Your task is to repeat exactly the lines below between the line holding "500x390 pixels." and the line holding "Click the Office", inclusive, and only those.

■ ENTRIES PROVIDED:
--------------------

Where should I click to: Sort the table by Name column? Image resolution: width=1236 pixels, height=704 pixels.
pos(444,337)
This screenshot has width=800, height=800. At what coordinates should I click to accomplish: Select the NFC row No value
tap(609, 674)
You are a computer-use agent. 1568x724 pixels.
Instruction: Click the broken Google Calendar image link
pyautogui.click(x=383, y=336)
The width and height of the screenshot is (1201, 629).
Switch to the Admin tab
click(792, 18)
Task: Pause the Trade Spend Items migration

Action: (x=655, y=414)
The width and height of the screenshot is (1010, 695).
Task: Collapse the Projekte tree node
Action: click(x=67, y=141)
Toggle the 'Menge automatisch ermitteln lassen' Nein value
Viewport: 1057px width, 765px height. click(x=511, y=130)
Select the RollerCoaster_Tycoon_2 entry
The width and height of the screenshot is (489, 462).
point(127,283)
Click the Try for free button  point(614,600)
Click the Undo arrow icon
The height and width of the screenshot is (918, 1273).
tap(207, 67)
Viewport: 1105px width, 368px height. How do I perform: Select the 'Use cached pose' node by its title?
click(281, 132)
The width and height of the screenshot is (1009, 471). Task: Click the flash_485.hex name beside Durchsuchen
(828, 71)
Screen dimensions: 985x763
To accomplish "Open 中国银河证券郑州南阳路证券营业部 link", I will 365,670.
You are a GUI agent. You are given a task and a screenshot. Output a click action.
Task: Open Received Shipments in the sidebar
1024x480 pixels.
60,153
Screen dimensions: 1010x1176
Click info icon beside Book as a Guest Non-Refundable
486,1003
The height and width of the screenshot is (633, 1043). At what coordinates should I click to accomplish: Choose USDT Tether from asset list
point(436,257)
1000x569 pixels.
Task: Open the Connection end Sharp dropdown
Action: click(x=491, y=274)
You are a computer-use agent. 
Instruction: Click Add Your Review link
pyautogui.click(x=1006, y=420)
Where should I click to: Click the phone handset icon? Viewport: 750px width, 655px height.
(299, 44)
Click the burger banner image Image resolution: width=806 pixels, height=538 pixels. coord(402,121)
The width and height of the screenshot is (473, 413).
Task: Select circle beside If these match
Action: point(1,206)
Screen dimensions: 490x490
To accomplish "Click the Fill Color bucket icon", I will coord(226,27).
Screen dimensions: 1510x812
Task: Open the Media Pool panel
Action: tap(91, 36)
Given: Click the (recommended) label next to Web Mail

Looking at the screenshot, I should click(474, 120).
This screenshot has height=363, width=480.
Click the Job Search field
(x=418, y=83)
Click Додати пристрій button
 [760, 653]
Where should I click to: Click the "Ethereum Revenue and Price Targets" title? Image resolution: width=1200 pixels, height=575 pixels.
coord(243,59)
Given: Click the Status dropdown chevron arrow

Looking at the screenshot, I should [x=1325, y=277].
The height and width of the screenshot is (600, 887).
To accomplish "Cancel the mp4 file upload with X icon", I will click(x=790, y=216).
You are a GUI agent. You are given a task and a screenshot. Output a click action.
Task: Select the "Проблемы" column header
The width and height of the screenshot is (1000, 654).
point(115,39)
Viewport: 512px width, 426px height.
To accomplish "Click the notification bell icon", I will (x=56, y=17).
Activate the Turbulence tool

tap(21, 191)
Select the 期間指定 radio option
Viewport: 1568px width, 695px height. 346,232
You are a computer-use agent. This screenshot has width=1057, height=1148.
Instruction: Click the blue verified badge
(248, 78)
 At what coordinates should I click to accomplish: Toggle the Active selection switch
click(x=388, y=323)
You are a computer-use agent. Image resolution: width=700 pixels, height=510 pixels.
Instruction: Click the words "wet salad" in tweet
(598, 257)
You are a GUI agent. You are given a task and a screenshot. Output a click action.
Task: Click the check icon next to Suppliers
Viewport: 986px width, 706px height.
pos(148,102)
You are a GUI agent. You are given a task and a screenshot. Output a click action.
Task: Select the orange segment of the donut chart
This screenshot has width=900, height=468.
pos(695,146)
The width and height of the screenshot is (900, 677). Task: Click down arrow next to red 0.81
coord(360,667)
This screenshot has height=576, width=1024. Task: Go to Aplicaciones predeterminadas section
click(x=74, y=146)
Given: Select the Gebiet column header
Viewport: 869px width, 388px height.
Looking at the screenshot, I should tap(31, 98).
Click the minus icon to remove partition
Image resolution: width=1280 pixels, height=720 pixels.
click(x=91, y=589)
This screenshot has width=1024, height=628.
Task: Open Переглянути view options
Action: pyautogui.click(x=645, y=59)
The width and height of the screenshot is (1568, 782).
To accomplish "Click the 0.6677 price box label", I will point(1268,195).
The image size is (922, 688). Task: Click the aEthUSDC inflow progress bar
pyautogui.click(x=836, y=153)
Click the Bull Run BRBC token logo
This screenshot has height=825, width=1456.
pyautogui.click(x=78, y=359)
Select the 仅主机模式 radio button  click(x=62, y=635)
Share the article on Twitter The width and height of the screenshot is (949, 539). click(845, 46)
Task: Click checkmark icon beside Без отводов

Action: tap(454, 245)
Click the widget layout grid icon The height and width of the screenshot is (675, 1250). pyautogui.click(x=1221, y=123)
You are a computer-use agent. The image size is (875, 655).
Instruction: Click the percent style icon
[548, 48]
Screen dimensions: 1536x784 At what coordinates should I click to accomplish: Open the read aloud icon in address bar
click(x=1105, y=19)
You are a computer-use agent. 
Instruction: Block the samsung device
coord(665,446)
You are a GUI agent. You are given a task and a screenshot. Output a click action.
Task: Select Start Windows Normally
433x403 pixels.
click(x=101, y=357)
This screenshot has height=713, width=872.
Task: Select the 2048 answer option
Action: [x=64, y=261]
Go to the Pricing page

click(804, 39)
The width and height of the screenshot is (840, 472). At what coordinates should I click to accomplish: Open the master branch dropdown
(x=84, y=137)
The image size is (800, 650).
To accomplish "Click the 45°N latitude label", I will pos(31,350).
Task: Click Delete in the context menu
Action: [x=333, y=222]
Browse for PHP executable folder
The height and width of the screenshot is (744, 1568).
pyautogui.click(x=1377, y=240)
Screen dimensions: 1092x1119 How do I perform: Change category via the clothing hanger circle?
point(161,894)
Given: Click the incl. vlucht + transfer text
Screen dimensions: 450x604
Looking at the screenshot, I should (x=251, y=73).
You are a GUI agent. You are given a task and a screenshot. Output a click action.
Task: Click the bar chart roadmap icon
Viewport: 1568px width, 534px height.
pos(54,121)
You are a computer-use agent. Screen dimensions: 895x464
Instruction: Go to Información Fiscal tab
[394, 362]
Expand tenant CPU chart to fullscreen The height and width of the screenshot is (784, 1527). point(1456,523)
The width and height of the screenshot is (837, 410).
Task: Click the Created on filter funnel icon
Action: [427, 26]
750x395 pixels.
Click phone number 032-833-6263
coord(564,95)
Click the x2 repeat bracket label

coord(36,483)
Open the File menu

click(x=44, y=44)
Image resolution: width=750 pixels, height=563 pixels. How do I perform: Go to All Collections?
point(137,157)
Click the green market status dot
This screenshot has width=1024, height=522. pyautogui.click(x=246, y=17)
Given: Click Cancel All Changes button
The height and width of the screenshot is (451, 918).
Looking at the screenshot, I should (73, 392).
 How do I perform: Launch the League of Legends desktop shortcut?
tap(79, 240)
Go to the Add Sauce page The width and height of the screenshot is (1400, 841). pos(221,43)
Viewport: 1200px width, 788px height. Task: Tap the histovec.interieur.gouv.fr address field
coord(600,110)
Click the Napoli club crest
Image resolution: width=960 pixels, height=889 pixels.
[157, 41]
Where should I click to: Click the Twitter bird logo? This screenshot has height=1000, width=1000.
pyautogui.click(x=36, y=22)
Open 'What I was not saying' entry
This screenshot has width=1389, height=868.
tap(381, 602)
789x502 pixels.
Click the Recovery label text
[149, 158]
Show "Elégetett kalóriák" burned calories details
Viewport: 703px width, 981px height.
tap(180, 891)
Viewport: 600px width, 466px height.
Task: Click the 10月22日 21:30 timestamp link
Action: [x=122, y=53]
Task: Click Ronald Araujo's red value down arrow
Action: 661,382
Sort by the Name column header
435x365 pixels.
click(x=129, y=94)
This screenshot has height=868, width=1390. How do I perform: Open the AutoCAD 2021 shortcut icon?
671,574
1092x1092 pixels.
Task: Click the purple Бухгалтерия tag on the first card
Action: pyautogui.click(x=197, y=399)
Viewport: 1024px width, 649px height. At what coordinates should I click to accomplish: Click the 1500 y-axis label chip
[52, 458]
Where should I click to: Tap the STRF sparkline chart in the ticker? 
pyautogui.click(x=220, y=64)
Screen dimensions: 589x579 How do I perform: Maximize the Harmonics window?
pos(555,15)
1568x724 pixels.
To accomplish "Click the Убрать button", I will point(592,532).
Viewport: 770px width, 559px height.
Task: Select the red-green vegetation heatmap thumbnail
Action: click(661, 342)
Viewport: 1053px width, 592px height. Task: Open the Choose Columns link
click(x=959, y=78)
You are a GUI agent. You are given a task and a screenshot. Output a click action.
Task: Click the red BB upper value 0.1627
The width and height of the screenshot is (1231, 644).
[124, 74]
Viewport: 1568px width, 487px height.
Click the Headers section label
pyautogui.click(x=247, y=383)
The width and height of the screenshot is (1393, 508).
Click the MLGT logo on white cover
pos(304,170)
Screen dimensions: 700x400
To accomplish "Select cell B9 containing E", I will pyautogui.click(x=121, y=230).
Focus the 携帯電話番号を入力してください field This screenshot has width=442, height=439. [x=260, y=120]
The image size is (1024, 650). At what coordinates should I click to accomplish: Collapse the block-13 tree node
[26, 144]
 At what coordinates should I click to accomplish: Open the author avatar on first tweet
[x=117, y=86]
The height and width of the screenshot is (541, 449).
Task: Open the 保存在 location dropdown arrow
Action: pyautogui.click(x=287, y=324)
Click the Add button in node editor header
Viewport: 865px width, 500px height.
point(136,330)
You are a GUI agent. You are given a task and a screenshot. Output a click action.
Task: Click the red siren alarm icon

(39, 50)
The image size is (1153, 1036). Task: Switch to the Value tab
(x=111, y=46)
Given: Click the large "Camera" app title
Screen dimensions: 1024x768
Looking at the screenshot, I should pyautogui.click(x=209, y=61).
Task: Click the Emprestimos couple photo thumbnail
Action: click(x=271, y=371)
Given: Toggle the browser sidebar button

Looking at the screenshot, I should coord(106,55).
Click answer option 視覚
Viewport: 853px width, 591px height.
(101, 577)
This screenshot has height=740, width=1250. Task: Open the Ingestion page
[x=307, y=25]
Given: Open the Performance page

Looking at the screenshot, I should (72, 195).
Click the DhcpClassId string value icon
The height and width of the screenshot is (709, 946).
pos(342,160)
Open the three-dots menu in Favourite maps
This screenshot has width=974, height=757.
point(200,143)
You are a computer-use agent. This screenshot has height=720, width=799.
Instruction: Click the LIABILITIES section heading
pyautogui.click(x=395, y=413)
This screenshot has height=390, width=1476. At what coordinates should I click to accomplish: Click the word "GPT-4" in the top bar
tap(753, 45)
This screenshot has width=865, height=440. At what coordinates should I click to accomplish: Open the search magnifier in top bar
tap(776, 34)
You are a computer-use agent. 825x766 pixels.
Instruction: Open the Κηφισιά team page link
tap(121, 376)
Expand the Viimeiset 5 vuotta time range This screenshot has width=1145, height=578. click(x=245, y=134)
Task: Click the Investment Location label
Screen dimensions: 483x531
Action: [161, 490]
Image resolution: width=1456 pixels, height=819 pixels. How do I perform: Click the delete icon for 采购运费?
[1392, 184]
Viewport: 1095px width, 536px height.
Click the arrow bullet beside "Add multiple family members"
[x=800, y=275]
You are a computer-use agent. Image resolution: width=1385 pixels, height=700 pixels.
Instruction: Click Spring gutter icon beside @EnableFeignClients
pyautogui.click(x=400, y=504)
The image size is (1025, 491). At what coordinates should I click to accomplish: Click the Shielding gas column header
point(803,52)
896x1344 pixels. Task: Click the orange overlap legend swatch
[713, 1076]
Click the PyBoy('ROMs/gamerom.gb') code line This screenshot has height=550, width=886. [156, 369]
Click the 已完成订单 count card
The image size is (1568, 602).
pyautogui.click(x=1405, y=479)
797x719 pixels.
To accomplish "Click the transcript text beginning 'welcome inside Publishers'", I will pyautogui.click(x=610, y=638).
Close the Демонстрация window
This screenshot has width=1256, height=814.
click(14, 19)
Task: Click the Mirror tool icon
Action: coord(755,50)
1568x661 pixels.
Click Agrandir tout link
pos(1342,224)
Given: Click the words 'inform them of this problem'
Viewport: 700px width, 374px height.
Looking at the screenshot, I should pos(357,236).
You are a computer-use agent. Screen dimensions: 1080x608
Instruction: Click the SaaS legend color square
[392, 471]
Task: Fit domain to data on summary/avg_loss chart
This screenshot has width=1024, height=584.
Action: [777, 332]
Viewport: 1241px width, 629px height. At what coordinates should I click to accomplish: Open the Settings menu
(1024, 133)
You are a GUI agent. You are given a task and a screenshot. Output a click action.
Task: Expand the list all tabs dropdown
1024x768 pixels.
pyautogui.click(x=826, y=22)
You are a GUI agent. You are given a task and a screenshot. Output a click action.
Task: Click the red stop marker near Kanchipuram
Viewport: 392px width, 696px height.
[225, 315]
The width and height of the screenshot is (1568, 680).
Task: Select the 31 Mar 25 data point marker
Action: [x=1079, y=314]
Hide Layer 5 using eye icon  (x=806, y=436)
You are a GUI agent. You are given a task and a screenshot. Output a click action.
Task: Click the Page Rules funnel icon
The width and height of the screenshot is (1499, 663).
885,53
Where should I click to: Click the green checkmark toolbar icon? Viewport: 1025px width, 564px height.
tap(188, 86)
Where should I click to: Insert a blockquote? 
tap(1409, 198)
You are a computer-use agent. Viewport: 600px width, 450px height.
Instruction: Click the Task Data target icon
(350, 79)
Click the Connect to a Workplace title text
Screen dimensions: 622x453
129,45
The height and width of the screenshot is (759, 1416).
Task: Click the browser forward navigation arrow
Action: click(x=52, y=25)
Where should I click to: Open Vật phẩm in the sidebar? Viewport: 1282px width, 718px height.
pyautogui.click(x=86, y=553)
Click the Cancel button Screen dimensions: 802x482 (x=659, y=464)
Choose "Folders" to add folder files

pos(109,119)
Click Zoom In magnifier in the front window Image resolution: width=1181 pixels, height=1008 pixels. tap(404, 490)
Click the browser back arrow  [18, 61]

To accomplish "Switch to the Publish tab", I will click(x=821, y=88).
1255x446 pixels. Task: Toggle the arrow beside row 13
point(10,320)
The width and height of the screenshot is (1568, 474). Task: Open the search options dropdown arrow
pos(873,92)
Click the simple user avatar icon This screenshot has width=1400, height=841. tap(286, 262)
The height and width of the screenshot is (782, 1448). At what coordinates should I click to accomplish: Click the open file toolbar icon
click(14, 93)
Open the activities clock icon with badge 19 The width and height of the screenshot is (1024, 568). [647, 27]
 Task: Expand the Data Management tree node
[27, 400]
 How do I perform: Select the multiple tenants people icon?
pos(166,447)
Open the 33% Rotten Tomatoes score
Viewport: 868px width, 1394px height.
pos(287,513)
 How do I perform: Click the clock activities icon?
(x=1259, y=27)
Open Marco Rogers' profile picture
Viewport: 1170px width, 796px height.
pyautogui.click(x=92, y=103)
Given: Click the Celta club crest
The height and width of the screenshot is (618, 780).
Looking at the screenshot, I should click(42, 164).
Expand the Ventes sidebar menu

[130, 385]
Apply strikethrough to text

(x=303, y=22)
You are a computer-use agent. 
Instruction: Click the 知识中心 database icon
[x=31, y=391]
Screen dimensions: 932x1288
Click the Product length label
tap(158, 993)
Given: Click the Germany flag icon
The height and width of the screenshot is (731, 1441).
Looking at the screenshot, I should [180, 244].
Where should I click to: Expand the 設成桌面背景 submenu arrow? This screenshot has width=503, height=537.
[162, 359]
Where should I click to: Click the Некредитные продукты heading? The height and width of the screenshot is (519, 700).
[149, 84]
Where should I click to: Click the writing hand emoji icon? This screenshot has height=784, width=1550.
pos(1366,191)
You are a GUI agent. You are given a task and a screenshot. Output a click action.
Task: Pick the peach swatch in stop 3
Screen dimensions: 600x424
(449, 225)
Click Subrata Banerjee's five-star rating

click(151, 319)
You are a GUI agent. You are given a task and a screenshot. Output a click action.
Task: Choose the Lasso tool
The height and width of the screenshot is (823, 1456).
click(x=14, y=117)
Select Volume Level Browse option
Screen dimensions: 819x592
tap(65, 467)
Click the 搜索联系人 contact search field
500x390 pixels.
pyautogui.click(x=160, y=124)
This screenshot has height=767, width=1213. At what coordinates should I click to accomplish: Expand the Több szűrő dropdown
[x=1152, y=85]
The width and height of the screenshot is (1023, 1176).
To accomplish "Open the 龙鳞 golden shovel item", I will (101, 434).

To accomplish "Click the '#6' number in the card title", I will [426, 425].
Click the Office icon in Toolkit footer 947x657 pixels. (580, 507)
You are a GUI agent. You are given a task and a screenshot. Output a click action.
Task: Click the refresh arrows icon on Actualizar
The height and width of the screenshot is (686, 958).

--------------------

■ YOUR RESPONSE:
500x390 pixels.
pyautogui.click(x=160, y=124)
This screenshot has height=767, width=1213. At what coordinates should I click to accomplish: Expand the Több szűrő dropdown
[x=1152, y=85]
The width and height of the screenshot is (1023, 1176).
To accomplish "Open the 龙鳞 golden shovel item", I will (101, 434).

To accomplish "Click the '#6' number in the card title", I will [426, 425].
Click the Office icon in Toolkit footer 947x657 pixels. (580, 507)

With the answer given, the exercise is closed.